Published online Nov 26, 2023. doi: 10.12998/wjcc.v11.i33.8038
Peer-review started: August 10, 2023
First decision: August 30, 2023
Revised: September 14, 2023
Accepted: November 10, 2023
Article in press: November 10, 2023
Published online: November 26, 2023
Processing time: 105 Days and 15.5 Hours
Kommerell’s diverticulum (KD) with aberrant left subclavian artery is a rare congenital deformity and also has very little research literature about it (35% of case study). There are three types of aortic arch diverticulum. Even literature concerning the treatment options are limited.
We present a case report of a 50-year-old male with KD in the right aortic arch with aberrant left subclavian artery. We conducted a total endovascular repair procedure, which is innovative and will spread more light in the medical world. Our patient has no past medical history and is a non-smoker and non-alcoholic. Patient presented with shortness of breath, chest pain and dizziness for six months. Blood tests were done and computerized tomography (CT) angiogram of the chest confirmed the diagnosis, illustrating showed a 3.9 cm KD. On Day 1, the CT angiogram showed mild dilatation of the thoracic aorta, adjacent esophagus, trachea was compressed and displaced. Surgery was planned as the treatment modality. Carotid-Subclavian artery bypass and endovascular aortic repair was conducted. We used prolene 5-0 C1 sutures to precisely anastomose a 6-mm Dacron graft to the left subclavian artery. Haemostasis was secured and wounds were closed. Protamine was administered and patient was shifted to intensive care unit. Post-operative, patient responded favorably and was discharged. Regular follow-up is done.
The procedure we performed is novel. This will help the cardio-thoracic surgeons a better insight about the full procedures we conducted, thereby bringing more light and better treatment options in managing KD with aberrant subclavian artery.
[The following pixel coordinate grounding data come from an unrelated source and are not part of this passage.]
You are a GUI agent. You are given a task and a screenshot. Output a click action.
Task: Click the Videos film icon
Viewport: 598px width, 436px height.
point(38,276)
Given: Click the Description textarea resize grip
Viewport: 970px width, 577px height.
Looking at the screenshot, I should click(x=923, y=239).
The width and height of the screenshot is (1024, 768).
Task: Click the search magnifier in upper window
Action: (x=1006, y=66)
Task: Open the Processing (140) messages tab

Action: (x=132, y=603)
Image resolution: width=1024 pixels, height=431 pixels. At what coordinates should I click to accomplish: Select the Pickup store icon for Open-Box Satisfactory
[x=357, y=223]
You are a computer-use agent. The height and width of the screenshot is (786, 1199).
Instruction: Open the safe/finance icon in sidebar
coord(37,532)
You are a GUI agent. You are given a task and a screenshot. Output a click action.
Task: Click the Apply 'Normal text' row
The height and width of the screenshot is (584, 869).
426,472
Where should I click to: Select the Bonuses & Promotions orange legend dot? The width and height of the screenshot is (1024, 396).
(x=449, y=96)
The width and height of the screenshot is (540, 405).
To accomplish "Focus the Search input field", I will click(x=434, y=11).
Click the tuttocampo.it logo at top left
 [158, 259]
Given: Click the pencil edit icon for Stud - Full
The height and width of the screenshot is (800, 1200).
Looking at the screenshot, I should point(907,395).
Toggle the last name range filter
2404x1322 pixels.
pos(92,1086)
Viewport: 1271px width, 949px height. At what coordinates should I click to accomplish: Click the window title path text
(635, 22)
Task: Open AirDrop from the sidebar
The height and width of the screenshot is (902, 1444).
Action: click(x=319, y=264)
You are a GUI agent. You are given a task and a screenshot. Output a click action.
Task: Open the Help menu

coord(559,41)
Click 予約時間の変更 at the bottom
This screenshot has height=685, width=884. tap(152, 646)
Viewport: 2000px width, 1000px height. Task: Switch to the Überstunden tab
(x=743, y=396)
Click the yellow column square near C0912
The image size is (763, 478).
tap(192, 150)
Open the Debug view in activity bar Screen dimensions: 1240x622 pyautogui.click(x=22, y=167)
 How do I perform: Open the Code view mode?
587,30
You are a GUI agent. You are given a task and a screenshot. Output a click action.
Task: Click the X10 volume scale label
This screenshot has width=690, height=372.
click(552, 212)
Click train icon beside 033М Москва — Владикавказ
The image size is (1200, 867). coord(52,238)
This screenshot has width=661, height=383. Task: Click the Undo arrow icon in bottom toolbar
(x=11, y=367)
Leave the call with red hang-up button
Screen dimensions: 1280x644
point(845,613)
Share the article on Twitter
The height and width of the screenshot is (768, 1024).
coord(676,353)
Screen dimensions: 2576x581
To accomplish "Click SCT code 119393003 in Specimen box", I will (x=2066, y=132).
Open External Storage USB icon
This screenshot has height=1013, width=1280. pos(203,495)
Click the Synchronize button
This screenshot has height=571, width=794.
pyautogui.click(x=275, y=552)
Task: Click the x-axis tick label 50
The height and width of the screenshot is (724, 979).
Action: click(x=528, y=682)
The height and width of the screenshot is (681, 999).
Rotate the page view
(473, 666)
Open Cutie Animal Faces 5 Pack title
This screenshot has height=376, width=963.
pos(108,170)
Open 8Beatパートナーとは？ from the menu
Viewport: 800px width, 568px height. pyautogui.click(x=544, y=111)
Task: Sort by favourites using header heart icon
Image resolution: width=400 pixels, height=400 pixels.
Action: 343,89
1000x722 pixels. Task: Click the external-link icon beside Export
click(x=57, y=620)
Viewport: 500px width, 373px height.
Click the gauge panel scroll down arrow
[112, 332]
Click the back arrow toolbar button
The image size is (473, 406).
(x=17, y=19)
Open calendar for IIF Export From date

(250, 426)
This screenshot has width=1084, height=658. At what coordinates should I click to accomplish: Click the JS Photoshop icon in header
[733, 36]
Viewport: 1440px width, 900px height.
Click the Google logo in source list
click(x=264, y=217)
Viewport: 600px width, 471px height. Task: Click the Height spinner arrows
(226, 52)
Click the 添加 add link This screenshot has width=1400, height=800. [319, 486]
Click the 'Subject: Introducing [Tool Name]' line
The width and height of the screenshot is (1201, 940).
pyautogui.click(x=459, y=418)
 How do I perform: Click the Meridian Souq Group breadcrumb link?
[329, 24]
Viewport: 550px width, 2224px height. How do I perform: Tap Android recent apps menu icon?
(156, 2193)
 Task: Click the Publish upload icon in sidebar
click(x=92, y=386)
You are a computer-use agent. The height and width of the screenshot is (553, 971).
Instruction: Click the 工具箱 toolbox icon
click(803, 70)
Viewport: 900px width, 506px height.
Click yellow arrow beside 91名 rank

Core Tip: Kommerell’s diverticulum with aberrant left subclavian artery is an infrequent congenital deformity. Research, and literature about its treatment options is minimal. We present a case report of a 50-year-old male with no comorbidities, with Kommerell’s diverticulum in the right aortic arch with aberrant left subclavian artery. The patient presented with shortness of breath, chest pain and dizziness for six months. Blood tests and a computerized tomography angiogram confirmed the diagnosis. Carotid-subclavian artery bypass and endovascular aortic repair, using a Dacron graft was conducted, which is an innovative procedure, shedding more light on it. Post-operatively, the patient responded favorably.